[How to complete this task]
Please give, exactly as they appear below, the line with "You are a computer-use agent. Viewport: 773px" and every line after it through the final one, and nothing else.
== Information shown
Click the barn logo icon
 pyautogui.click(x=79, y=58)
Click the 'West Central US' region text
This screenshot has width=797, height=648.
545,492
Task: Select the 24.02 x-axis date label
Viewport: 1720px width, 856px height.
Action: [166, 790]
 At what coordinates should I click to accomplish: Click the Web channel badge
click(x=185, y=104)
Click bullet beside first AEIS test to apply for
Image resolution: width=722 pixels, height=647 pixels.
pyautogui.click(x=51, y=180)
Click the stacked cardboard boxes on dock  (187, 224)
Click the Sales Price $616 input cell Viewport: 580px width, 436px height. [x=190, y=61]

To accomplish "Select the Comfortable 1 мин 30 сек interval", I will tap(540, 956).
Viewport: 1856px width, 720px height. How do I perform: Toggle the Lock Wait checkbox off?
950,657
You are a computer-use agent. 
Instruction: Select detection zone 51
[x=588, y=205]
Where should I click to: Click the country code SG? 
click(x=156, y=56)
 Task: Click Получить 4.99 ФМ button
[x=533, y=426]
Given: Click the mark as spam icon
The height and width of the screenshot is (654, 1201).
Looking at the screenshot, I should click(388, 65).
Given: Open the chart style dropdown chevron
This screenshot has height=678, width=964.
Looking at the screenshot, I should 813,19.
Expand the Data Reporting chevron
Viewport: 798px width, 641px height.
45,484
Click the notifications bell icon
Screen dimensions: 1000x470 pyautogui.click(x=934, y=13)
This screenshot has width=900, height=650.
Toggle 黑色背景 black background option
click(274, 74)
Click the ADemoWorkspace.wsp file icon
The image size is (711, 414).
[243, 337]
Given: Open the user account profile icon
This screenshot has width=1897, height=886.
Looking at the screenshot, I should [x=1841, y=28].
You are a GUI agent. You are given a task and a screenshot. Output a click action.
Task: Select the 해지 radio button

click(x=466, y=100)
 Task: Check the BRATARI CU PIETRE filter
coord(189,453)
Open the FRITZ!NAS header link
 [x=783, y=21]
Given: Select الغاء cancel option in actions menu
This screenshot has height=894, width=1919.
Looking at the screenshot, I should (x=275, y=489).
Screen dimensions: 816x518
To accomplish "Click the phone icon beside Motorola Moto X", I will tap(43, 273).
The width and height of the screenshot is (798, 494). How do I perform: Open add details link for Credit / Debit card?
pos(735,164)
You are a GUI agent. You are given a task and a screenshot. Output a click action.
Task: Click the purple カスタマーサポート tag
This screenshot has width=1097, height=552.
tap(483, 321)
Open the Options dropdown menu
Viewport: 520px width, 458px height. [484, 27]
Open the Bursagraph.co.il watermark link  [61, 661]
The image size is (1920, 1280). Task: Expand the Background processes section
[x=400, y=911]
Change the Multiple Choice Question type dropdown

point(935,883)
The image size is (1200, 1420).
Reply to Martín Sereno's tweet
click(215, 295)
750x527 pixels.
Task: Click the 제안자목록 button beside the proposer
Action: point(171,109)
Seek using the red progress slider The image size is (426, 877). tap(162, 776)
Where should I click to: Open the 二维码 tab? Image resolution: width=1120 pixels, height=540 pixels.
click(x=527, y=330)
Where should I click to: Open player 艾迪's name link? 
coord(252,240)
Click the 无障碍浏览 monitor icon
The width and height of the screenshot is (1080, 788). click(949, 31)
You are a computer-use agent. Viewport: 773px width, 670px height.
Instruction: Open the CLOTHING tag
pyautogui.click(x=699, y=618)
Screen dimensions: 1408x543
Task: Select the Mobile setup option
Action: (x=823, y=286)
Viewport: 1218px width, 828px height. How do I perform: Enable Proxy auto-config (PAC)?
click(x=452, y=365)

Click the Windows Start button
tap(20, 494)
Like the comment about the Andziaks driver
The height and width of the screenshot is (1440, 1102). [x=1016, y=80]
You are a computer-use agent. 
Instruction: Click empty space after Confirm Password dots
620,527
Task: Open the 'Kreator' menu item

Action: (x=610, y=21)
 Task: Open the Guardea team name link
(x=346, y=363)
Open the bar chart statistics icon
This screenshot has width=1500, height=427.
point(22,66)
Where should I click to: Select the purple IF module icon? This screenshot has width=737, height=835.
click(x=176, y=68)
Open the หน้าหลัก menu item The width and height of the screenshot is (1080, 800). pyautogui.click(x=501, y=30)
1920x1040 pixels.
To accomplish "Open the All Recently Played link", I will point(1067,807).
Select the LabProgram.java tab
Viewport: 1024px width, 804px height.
====
[Task output]
You are a computer-use agent. Viewport: 773px width, 670px height.
Instruction: Open the CLOTHING tag
pyautogui.click(x=699, y=618)
Screen dimensions: 1408x543
Task: Select the Mobile setup option
Action: (x=823, y=286)
Viewport: 1218px width, 828px height. How do I perform: Enable Proxy auto-config (PAC)?
click(x=452, y=365)

Click the Windows Start button
tap(20, 494)
Like the comment about the Andziaks driver
The height and width of the screenshot is (1440, 1102). [x=1016, y=80]
You are a computer-use agent. 
Instruction: Click empty space after Confirm Password dots
620,527
Task: Open the 'Kreator' menu item

Action: (x=610, y=21)
 Task: Open the Guardea team name link
(x=346, y=363)
Open the bar chart statistics icon
This screenshot has width=1500, height=427.
point(22,66)
Where should I click to: Select the purple IF module icon? This screenshot has width=737, height=835.
click(x=176, y=68)
Open the หน้าหลัก menu item The width and height of the screenshot is (1080, 800). pyautogui.click(x=501, y=30)
1920x1040 pixels.
To accomplish "Open the All Recently Played link", I will point(1067,807).
Select the LabProgram.java tab
Viewport: 1024px width, 804px height.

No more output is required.